-------- Data provided --------

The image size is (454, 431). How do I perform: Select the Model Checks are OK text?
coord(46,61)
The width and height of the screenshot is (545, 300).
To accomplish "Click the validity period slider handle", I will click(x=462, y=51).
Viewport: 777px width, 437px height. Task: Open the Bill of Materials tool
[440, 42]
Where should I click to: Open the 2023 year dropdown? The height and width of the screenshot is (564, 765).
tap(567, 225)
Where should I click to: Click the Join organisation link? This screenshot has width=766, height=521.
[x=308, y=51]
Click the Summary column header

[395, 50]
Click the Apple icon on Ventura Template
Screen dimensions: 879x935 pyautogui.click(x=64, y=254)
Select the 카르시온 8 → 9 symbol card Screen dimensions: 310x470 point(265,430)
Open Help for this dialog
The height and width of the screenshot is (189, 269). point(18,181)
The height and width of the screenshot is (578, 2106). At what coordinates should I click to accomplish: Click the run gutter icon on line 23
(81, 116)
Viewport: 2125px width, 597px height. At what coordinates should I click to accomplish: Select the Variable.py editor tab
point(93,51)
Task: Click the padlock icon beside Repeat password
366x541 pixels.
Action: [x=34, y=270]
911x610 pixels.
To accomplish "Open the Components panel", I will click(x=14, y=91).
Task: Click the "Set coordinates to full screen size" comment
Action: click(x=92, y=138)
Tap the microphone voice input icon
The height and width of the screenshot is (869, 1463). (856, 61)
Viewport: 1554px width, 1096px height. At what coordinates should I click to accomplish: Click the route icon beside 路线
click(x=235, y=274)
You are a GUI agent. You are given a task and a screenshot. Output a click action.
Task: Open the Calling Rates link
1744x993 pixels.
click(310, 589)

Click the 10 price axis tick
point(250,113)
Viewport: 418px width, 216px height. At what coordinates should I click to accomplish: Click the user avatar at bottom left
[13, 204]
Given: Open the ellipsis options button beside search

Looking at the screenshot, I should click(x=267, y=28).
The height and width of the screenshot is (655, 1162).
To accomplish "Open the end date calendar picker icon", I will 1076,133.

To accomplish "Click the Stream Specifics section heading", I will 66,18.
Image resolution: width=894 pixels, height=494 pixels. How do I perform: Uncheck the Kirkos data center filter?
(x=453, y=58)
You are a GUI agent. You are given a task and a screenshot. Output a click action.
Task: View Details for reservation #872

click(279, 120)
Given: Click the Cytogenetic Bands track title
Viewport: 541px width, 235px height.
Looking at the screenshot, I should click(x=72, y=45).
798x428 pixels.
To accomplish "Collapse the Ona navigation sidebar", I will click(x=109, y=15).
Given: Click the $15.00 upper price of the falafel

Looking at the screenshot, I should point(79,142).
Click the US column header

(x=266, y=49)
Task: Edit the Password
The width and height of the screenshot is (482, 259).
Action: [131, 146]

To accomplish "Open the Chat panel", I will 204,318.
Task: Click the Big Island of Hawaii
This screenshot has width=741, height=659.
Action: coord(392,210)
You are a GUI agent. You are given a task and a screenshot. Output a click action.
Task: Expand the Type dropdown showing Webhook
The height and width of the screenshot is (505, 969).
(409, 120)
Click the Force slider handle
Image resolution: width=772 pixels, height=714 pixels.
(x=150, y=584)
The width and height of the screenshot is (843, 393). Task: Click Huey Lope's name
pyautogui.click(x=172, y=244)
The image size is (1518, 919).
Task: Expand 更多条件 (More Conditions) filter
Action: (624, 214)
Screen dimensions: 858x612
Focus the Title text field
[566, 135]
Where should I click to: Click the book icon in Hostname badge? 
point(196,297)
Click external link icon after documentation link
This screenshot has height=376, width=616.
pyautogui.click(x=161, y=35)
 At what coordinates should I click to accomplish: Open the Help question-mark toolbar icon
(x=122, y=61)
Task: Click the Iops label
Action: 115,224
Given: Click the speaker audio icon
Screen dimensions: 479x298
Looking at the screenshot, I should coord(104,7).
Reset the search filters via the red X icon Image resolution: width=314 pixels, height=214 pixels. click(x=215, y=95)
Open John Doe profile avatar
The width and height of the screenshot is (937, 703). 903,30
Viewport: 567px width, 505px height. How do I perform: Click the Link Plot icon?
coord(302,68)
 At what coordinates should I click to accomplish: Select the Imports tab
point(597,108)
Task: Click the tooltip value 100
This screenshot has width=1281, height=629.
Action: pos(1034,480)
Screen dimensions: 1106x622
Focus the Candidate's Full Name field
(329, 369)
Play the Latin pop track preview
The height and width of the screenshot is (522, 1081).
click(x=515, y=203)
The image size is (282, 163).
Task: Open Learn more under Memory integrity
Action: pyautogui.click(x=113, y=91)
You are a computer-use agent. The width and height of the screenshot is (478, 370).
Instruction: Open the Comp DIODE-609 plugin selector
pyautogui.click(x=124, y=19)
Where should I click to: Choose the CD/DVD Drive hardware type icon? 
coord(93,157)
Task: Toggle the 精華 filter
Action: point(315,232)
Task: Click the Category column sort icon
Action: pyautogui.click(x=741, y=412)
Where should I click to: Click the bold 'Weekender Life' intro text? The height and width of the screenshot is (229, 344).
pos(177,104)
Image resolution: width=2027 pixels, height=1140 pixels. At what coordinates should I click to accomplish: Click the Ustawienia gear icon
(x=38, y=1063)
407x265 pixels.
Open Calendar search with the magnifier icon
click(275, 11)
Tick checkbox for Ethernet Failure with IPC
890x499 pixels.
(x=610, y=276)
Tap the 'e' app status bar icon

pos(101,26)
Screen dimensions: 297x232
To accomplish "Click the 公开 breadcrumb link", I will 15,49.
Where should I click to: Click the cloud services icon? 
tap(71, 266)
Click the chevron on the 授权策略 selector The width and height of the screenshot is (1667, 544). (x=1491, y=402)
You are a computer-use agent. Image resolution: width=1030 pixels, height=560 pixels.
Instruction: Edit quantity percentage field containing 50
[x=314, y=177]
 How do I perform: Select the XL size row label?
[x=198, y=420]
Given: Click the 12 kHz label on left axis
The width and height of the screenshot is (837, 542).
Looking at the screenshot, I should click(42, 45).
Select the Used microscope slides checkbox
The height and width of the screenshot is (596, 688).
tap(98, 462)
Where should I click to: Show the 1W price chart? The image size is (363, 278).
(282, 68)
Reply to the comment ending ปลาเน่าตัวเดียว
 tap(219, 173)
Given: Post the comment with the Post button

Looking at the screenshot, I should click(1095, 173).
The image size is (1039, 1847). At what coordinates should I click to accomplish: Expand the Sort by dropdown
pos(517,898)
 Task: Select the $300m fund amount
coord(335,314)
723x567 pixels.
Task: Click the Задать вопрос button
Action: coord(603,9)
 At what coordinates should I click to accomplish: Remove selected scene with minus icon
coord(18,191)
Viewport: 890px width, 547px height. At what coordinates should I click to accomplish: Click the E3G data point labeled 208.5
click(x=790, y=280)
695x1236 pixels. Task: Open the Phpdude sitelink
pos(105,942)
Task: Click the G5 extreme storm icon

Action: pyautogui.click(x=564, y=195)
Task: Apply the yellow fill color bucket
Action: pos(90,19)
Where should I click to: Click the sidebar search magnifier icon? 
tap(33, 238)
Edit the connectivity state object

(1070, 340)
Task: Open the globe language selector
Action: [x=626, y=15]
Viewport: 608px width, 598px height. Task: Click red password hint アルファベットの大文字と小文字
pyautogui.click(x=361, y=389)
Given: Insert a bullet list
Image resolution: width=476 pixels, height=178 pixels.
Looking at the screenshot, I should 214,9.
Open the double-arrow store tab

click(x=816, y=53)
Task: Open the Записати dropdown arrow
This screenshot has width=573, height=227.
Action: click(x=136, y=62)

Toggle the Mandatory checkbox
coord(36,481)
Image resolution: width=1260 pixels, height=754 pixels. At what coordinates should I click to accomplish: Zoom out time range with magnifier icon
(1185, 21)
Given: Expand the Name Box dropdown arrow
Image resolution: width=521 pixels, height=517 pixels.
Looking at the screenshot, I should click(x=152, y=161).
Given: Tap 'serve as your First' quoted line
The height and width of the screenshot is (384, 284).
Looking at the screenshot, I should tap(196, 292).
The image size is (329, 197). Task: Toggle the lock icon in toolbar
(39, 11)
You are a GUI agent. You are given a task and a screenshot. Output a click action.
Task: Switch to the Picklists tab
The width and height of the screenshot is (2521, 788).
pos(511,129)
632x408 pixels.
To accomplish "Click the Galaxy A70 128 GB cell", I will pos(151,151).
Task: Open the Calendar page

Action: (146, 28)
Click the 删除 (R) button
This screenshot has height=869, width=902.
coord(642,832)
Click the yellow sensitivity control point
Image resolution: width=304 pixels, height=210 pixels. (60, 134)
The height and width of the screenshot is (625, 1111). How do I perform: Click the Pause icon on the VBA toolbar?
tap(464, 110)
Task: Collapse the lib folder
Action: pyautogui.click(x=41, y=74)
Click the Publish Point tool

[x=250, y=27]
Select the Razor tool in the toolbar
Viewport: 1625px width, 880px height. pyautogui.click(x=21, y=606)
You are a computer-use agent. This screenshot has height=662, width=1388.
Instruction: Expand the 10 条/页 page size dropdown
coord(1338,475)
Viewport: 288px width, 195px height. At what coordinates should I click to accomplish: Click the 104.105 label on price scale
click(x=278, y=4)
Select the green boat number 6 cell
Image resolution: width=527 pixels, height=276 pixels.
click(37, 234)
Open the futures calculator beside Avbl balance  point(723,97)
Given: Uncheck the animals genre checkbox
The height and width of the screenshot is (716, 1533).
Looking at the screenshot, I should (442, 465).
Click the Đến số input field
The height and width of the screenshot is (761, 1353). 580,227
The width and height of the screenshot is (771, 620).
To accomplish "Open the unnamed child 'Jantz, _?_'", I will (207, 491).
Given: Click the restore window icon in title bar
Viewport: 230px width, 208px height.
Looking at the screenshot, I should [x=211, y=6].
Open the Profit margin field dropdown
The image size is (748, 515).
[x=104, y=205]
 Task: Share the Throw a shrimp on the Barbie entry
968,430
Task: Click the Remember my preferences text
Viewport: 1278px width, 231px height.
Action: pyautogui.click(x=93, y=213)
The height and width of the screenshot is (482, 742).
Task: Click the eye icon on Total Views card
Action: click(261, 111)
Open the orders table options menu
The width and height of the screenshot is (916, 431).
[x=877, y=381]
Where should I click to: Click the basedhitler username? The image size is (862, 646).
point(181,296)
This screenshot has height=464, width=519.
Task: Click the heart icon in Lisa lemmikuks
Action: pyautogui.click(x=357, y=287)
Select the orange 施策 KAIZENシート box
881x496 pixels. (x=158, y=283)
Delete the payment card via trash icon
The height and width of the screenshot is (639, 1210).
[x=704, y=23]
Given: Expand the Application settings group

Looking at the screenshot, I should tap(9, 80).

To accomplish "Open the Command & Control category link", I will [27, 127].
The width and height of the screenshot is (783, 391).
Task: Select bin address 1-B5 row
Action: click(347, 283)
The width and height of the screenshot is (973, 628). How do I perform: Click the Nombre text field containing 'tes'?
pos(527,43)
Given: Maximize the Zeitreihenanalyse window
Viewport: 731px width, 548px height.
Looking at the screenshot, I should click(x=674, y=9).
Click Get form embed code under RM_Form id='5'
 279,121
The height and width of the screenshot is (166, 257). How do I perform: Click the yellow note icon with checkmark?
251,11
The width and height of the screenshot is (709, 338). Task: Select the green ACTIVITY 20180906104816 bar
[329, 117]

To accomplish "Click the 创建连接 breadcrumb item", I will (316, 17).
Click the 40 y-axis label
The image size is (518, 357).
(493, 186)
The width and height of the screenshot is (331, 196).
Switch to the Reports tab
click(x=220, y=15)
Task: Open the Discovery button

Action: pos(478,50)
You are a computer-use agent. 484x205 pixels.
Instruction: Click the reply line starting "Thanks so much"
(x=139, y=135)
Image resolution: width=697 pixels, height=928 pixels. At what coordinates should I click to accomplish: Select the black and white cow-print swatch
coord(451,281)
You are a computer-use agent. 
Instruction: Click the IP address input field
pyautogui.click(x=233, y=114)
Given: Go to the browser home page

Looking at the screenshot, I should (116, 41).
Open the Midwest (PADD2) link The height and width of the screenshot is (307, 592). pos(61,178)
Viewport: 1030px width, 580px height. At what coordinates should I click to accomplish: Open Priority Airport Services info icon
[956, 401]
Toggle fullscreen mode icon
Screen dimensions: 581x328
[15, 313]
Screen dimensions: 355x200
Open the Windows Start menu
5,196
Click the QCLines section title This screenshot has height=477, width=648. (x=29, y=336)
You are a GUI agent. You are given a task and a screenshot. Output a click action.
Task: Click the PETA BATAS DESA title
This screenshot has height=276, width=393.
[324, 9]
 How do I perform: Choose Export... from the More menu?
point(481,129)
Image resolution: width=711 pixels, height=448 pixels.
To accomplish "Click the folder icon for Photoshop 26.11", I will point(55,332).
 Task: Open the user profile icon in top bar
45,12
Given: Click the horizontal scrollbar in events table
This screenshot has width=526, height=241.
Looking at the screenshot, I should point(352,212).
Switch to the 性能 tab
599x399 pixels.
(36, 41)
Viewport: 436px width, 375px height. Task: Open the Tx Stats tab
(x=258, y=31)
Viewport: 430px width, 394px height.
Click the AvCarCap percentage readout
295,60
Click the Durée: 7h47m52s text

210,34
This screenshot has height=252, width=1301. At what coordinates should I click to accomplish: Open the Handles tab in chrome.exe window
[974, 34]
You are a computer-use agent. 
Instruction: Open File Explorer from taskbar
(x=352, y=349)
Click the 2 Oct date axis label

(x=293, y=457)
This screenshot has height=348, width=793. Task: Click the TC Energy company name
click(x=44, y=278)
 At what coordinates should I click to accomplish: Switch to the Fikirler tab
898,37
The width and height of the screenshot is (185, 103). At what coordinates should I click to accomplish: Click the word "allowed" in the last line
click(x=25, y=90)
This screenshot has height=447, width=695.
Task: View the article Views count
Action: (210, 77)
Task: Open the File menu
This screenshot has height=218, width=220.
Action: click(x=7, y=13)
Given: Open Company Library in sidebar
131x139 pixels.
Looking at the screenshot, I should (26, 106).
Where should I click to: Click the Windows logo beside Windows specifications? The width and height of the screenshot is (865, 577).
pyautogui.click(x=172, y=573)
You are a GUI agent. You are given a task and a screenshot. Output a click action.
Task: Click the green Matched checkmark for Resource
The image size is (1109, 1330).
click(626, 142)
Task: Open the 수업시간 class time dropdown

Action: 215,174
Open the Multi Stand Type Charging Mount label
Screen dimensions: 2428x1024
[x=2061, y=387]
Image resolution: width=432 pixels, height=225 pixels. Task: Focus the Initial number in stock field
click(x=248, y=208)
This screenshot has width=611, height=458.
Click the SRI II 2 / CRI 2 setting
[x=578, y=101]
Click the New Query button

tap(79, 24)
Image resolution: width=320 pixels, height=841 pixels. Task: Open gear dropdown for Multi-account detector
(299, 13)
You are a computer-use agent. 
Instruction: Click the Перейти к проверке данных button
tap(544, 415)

--------

> [Work required] Using the entries above, give the number of lines that include "cell", with no added words.

> [Solution to the problem] 2